Question

Given that v1, v2, · · · , vr are basis of a vector space V . Suppose for some vector u in V , we have u = c1v1 + c2v2 + · · · + crvr, and the same vector u can also be expressed as u = k1v1 + k2v2 + · · · + krvr. Show that ci must be equal to ki for all i = 1, 2, · · · r. Do not cite any theorem, do it from definition, nothing fancy.

Answer

**step1** Understanding the Problem

We are given a set of vectors, v1, v2, ..., vr, that form a basis for a vector space V. This means that these vectors possess two key properties: they span V (every vector in V can be expressed as a linear combination of these vectors) and they are linearly independent (the only way a linear combination of these vectors can equal the zero vector is if all the scalar coefficients are zero). We are also given a specific vector u in V, which is expressed in two different ways as a linear combination of the basis vectors: u = c1v1 + c2v2 + ... + crvr and u = k1v1 + k2v2 + ... + krvr. Our objective is to rigorously demonstrate, using only the definition of a basis (specifically, linear independence), that the corresponding coefficients in both expressions must be identical for each vector, i.e., ci = ki for all i from 1 to r.

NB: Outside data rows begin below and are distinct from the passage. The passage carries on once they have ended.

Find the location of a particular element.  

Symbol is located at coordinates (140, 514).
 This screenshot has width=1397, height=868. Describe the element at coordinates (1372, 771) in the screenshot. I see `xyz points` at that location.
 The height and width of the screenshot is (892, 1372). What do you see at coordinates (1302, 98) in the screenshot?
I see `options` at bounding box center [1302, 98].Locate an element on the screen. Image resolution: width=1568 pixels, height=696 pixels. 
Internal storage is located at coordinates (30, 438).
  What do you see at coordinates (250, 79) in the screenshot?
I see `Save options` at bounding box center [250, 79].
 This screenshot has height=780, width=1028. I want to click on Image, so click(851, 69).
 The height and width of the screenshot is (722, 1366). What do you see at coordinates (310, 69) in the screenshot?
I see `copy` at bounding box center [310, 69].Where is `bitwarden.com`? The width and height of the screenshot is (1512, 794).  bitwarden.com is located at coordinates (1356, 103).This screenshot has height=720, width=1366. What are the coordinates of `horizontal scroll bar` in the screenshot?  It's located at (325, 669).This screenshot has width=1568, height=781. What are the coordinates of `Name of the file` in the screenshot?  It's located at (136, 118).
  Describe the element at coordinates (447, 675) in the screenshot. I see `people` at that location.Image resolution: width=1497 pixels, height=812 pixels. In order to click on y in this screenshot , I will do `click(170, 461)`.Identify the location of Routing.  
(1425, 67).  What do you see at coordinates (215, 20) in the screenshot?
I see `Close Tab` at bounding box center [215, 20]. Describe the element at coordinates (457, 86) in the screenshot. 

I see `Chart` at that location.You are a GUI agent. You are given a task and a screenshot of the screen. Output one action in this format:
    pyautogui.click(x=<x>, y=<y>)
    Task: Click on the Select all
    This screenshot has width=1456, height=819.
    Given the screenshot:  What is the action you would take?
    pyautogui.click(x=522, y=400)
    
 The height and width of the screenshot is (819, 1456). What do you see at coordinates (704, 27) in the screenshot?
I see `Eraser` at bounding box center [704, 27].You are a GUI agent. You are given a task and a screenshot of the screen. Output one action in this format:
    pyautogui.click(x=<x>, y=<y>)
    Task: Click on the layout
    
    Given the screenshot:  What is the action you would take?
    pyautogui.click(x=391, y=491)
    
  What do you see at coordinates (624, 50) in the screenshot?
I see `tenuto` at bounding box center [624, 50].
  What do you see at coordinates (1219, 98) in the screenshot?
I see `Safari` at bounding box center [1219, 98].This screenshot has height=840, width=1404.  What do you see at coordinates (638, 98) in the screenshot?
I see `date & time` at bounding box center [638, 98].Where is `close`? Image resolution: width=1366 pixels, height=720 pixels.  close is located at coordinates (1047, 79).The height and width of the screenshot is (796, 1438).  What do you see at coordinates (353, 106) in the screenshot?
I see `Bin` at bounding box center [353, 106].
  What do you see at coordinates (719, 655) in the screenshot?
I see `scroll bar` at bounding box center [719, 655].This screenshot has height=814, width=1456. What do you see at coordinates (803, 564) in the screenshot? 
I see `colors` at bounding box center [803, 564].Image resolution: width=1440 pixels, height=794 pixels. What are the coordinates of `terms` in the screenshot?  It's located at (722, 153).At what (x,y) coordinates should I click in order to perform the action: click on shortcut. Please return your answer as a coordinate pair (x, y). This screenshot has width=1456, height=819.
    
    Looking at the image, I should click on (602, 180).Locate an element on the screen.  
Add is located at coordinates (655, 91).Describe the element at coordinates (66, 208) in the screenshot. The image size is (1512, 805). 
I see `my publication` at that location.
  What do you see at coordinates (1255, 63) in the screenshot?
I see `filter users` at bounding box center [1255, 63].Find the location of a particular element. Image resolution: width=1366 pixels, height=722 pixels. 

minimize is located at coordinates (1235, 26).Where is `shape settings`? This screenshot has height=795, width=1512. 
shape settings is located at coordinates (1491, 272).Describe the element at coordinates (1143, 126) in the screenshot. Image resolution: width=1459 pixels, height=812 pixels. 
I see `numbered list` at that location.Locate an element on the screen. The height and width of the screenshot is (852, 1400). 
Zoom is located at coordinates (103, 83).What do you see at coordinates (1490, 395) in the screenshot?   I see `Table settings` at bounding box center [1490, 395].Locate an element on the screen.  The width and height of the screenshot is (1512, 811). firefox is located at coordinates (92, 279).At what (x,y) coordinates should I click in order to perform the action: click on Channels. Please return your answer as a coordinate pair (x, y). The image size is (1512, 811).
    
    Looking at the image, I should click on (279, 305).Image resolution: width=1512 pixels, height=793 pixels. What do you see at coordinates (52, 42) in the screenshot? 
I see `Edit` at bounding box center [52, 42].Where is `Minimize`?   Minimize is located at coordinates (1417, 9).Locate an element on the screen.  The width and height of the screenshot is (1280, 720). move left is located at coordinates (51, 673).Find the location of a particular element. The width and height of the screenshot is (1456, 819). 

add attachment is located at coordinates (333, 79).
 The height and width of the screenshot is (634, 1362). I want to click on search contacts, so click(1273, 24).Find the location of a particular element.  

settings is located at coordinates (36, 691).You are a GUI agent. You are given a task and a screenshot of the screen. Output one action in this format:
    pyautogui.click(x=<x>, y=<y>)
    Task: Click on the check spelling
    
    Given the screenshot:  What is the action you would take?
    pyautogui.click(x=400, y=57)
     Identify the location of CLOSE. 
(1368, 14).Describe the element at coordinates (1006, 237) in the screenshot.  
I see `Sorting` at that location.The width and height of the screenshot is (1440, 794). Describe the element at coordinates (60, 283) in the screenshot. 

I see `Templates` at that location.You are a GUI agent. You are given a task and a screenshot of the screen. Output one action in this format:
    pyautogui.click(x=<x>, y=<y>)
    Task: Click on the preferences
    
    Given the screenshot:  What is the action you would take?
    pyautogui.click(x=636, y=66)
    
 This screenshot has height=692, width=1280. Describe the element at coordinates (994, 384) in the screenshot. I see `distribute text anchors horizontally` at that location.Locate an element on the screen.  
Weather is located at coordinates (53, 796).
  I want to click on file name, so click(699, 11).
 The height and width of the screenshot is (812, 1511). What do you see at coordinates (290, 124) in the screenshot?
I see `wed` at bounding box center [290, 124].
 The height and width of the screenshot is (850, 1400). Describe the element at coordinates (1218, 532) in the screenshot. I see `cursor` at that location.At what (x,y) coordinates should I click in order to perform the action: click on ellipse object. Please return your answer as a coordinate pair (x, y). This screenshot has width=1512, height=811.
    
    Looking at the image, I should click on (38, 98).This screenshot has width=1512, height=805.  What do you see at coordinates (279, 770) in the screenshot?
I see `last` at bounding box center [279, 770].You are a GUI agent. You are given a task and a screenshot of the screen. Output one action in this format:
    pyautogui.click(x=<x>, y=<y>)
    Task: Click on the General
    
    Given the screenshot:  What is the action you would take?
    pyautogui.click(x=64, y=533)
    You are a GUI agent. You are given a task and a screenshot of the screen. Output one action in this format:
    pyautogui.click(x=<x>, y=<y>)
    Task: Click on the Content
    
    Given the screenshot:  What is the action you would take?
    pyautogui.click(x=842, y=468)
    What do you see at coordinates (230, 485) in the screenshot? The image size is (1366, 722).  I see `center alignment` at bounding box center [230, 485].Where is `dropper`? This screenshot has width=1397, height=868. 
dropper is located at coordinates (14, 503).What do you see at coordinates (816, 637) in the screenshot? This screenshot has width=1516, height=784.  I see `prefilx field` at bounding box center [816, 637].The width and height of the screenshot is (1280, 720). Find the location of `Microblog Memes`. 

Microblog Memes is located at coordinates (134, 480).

**step2** Equating the Expressions for the Vector u

Since both given expressions represent the exact same vector u, we can set them equal to each other. This is a fundamental step that allows us to relate the two sets of coefficients.
$$c_1v_1 + c_2v_2 + \dots + c_rv_r = k_1v_1 + k_2v_2 + \dots + k_rv_r$$

**step3** Rearranging the Equation to Form a Linear Combination of the Zero Vector

To utilize the property of linear independence, we need to manipulate the equation such that a linear combination of the basis vectors equals the zero vector. We achieve this by subtracting the entire right-hand side of the equation from both sides.
$$(c_1v_1 + c_2v_2 + \dots + c_rv_r) - (k_1v_1 + k_2v_2 + \dots + k_rv_r) = \mathbf{0}$$
Next, we group the terms associated with each corresponding basis vector, using the properties of vector addition and scalar distribution. This allows us to express the equation as a single linear combination:
$$(c_1 - k_1)v_1 + (c_2 - k_2)v_2 + \dots + (c_r - k_r)v_r = \mathbf{0}$$

**step4** Applying the Definition of Linear Independence

As established in the problem understanding, the vectors {v1, v2, ..., vr} form a basis for the vector space V. A crucial part of the definition of a basis is that the vectors must be linearly independent.
The definition of linear independence states that if a linear combination of a set of linearly independent vectors equals the zero vector (as we have in the previous step), then every single scalar coefficient in that linear combination must be zero.
In our equation, the scalar coefficients for the vectors v1, v2, ..., vr are (c1 - k1), (c2 - k2), ..., (cr - kr). Therefore, according to the definition of linear independence, each of these coefficients must be equal to zero.
This gives us a set of r equations:
$$c_1 - k_1 = 0$$
$$c_2 - k_2 = 0$$
$$\vdots$$
$$c_r - k_r = 0$$

**step5** Conclusion: Uniqueness of Coefficients

From the set of equations derived in the previous step, we can isolate each ci term. By adding ki to both sides of each respective equation, we arrive at the desired conclusion:
$$c_1 = k_1$$
$$c_2 = k_2$$
$$\vdots$$
$$c_r = k_r$$
This proves that the coefficients in the linear combination of basis vectors representing any given vector u are unique. This uniqueness of representation is a direct and fundamental consequence of the linear independence of the basis vectors.